泡坂妻夫さん永眠す。
2009年 02月 07日
厚川昌男(あつかわまさお)が本名で、筆名は本名のアナグラムである。
生家は紋服に家紋を描く紋章上絵師の家で、サラリーマンを経て稼業をも継いでおられたようだ。
また、日本マジック界の重鎮でもあり、今では伝説化されている、邪宗門奇術クラブに入会し、多くの創作奇術を発表。1968年には優秀なマジックの考案者に贈られる石田天海賞を受賞し、今では日本奇術界の最高峰といえる「厚川昌夫賞」を創設された。
多くのミステリー作品があり、中には造本すべてにトリックがなされた編集者泣かせの長編小説さえある。稼業の家紋関係の本。
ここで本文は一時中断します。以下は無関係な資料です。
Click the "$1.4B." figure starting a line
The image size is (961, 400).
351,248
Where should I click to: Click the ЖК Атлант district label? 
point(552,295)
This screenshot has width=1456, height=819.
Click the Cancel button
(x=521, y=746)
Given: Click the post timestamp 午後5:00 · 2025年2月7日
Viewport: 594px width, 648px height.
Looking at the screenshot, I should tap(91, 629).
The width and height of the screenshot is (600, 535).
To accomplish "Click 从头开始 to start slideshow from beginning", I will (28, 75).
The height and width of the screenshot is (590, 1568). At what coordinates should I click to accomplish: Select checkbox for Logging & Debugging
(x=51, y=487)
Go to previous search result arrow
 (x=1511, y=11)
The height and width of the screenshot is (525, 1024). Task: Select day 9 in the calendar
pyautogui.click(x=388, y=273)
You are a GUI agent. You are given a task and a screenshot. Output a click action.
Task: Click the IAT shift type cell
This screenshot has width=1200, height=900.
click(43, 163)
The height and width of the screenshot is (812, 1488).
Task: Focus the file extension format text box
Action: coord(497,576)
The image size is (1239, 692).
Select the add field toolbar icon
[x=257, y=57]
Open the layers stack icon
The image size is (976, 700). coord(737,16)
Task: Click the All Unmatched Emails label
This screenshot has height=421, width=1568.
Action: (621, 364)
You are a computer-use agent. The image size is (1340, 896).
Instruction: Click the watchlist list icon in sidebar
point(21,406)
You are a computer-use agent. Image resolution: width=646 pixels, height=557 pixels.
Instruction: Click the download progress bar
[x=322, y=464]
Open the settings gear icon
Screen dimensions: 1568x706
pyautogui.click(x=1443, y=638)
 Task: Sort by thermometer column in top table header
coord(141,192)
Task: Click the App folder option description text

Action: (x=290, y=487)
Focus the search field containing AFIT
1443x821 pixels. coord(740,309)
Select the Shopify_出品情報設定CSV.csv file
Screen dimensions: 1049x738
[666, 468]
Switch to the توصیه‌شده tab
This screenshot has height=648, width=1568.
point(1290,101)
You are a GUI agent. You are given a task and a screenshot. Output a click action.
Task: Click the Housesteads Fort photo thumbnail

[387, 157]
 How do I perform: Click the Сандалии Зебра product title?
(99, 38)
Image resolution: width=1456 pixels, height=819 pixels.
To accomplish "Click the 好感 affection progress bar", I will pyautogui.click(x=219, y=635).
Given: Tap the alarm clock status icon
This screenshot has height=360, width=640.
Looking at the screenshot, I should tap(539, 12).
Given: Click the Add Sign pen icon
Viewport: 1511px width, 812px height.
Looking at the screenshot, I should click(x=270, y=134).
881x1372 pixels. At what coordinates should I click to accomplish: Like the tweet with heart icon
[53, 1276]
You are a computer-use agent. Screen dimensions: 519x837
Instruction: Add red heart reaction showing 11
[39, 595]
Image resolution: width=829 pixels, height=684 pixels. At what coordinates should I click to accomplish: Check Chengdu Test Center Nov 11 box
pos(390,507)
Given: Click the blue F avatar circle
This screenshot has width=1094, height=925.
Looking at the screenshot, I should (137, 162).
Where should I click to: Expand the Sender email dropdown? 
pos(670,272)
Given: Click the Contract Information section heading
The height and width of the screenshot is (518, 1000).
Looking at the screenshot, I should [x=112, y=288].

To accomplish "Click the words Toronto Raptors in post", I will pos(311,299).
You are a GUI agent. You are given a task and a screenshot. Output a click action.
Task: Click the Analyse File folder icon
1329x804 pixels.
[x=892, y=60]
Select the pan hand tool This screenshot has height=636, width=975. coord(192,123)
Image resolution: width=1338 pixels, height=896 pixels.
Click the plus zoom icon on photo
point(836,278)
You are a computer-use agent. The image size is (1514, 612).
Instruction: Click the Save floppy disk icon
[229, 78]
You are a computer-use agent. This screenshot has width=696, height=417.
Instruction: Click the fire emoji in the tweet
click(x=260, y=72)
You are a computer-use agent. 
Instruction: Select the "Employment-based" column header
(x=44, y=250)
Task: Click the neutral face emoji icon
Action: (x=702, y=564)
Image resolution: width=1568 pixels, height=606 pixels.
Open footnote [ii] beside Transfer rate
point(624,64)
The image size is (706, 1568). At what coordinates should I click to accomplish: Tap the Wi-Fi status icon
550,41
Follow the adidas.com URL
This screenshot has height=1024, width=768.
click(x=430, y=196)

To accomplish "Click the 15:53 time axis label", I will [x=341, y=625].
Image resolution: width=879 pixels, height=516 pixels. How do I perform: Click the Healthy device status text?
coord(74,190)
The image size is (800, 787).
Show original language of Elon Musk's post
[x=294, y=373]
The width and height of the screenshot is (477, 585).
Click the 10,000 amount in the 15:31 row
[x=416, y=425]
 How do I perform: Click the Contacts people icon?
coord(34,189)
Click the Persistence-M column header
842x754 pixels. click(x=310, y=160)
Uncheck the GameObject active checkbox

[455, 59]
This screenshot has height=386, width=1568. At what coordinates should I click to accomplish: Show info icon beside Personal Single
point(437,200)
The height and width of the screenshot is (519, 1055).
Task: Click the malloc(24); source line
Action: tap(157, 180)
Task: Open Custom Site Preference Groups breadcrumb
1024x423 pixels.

そして奇術関連の著書など膨大だ。
ボクも彼の作品「ヨギ・ガンジー」ものは、時々マジックで使わせてもらう。
また、コインマジックの至宝ともいえる技法、MAパスを考案した方としても有名である。
一度もお逢いすることはなかったけれど、彼の終生変わらぬ好奇心に敬意を表したいし、これからの自分のある種の目標でもある。
かつて、泡坂さんのマジックを観たという人が言っていた。
「とにかく温かくて、優しいマジックでした」と。
結局、マジックの終着点とは、そういう所にあるんだと思う。
泡坂さん、どうぞあの世でも楽しんでお過ごし下さい。
素敵な遺産の数々をありがとうございました。